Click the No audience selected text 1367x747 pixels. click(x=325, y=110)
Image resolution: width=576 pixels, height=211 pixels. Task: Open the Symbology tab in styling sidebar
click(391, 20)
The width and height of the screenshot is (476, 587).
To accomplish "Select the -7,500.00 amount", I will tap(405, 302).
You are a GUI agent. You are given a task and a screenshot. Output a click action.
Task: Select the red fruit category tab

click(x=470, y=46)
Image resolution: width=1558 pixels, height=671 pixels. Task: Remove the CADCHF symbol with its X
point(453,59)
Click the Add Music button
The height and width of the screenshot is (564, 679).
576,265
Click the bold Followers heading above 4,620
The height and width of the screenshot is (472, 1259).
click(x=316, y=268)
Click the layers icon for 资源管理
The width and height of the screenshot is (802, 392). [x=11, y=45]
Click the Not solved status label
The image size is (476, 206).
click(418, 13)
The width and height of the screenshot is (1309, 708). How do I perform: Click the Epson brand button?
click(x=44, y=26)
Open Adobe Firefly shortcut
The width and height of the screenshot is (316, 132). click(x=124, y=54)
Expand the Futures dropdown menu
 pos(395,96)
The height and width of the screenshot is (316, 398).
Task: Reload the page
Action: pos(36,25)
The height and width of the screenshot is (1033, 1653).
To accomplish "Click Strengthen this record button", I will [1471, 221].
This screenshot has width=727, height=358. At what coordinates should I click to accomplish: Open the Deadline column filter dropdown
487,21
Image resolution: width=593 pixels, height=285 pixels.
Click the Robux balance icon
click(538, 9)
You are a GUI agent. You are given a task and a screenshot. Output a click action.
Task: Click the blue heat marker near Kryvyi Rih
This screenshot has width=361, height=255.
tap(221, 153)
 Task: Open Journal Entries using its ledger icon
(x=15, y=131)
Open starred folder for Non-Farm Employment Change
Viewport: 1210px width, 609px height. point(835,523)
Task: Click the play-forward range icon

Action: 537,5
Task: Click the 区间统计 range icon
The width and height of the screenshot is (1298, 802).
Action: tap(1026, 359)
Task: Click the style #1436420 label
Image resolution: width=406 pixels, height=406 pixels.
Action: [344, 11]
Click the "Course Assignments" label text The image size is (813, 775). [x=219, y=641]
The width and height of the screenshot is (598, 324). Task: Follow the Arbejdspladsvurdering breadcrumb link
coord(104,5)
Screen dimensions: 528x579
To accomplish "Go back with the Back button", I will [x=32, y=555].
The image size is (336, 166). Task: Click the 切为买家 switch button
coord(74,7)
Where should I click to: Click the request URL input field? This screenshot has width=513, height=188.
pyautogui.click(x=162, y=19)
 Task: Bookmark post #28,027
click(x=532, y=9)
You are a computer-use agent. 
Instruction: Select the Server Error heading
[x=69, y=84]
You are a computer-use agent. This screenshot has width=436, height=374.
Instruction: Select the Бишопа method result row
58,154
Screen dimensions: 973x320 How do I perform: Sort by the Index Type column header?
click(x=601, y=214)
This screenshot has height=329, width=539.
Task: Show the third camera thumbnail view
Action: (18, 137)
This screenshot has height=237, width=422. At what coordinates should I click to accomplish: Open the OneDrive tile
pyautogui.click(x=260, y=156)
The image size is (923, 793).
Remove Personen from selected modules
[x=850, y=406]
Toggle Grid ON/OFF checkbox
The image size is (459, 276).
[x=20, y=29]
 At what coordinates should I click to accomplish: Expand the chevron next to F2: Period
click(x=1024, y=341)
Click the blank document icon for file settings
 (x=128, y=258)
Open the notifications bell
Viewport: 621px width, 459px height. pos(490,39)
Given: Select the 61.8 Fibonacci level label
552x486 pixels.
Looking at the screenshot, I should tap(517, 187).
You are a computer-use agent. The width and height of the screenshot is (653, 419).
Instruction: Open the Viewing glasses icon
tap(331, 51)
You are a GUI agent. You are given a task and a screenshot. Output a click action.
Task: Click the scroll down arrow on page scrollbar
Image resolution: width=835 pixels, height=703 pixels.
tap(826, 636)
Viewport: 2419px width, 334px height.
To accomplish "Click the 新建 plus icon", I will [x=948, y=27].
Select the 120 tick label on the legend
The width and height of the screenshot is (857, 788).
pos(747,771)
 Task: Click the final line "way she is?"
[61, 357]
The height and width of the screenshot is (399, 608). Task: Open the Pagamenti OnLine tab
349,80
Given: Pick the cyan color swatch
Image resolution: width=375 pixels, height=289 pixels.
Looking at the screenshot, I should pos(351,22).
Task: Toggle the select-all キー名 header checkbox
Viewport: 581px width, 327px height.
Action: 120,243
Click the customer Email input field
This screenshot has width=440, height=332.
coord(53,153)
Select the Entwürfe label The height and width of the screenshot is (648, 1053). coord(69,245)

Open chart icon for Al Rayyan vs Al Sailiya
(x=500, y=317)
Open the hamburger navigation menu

Your assignment:
Write out the records again, exactly as given.

Answer to the problem:
Click the No audience selected text 1367x747 pixels. click(x=325, y=110)
Image resolution: width=576 pixels, height=211 pixels. Task: Open the Symbology tab in styling sidebar
click(391, 20)
The width and height of the screenshot is (476, 587).
To accomplish "Select the -7,500.00 amount", I will tap(405, 302).
You are a GUI agent. You are given a task and a screenshot. Output a click action.
Task: Select the red fruit category tab

click(x=470, y=46)
Image resolution: width=1558 pixels, height=671 pixels. Task: Remove the CADCHF symbol with its X
point(453,59)
Click the Add Music button
The height and width of the screenshot is (564, 679).
576,265
Click the bold Followers heading above 4,620
The height and width of the screenshot is (472, 1259).
click(x=316, y=268)
Click the layers icon for 资源管理
The width and height of the screenshot is (802, 392). [x=11, y=45]
Click the Not solved status label
The image size is (476, 206).
click(418, 13)
The width and height of the screenshot is (1309, 708). How do I perform: Click the Epson brand button?
click(x=44, y=26)
Open Adobe Firefly shortcut
The width and height of the screenshot is (316, 132). click(x=124, y=54)
Expand the Futures dropdown menu
 pos(395,96)
The height and width of the screenshot is (316, 398).
Task: Reload the page
Action: pos(36,25)
The height and width of the screenshot is (1033, 1653).
To accomplish "Click Strengthen this record button", I will [1471, 221].
This screenshot has width=727, height=358. At what coordinates should I click to accomplish: Open the Deadline column filter dropdown
487,21
Image resolution: width=593 pixels, height=285 pixels.
Click the Robux balance icon
click(538, 9)
You are a GUI agent. You are given a task and a screenshot. Output a click action.
Task: Click the blue heat marker near Kryvyi Rih
This screenshot has width=361, height=255.
tap(221, 153)
 Task: Open Journal Entries using its ledger icon
(x=15, y=131)
Open starred folder for Non-Farm Employment Change
Viewport: 1210px width, 609px height. point(835,523)
Task: Click the play-forward range icon

Action: 537,5
Task: Click the 区间统计 range icon
The width and height of the screenshot is (1298, 802).
Action: tap(1026, 359)
Task: Click the style #1436420 label
Image resolution: width=406 pixels, height=406 pixels.
Action: [344, 11]
Click the "Course Assignments" label text The image size is (813, 775). [x=219, y=641]
The width and height of the screenshot is (598, 324). Task: Follow the Arbejdspladsvurdering breadcrumb link
coord(104,5)
Screen dimensions: 528x579
To accomplish "Go back with the Back button", I will [x=32, y=555].
The image size is (336, 166). Task: Click the 切为买家 switch button
coord(74,7)
Where should I click to: Click the request URL input field? This screenshot has width=513, height=188.
pyautogui.click(x=162, y=19)
 Task: Bookmark post #28,027
click(x=532, y=9)
You are a computer-use agent. 
Instruction: Select the Server Error heading
[x=69, y=84]
You are a computer-use agent. This screenshot has width=436, height=374.
Instruction: Select the Бишопа method result row
58,154
Screen dimensions: 973x320 How do I perform: Sort by the Index Type column header?
click(x=601, y=214)
This screenshot has height=329, width=539.
Task: Show the third camera thumbnail view
Action: (18, 137)
This screenshot has height=237, width=422. At what coordinates should I click to accomplish: Open the OneDrive tile
pyautogui.click(x=260, y=156)
The image size is (923, 793).
Remove Personen from selected modules
[x=850, y=406]
Toggle Grid ON/OFF checkbox
The image size is (459, 276).
[x=20, y=29]
 At what coordinates should I click to accomplish: Expand the chevron next to F2: Period
click(x=1024, y=341)
Click the blank document icon for file settings
 (x=128, y=258)
Open the notifications bell
Viewport: 621px width, 459px height. pos(490,39)
Given: Select the 61.8 Fibonacci level label
552x486 pixels.
Looking at the screenshot, I should tap(517, 187).
You are a computer-use agent. The width and height of the screenshot is (653, 419).
Instruction: Open the Viewing glasses icon
tap(331, 51)
You are a GUI agent. You are given a task and a screenshot. Output a click action.
Task: Click the scroll down arrow on page scrollbar
Image resolution: width=835 pixels, height=703 pixels.
tap(826, 636)
Viewport: 2419px width, 334px height.
To accomplish "Click the 新建 plus icon", I will [x=948, y=27].
Select the 120 tick label on the legend
The width and height of the screenshot is (857, 788).
pos(747,771)
 Task: Click the final line "way she is?"
[61, 357]
The height and width of the screenshot is (399, 608). Task: Open the Pagamenti OnLine tab
349,80
Given: Pick the cyan color swatch
Image resolution: width=375 pixels, height=289 pixels.
Looking at the screenshot, I should pos(351,22).
Task: Toggle the select-all キー名 header checkbox
Viewport: 581px width, 327px height.
Action: 120,243
Click the customer Email input field
This screenshot has width=440, height=332.
coord(53,153)
Select the Entwürfe label The height and width of the screenshot is (648, 1053). coord(69,245)

Open chart icon for Al Rayyan vs Al Sailiya
(x=500, y=317)
Open the hamburger navigation menu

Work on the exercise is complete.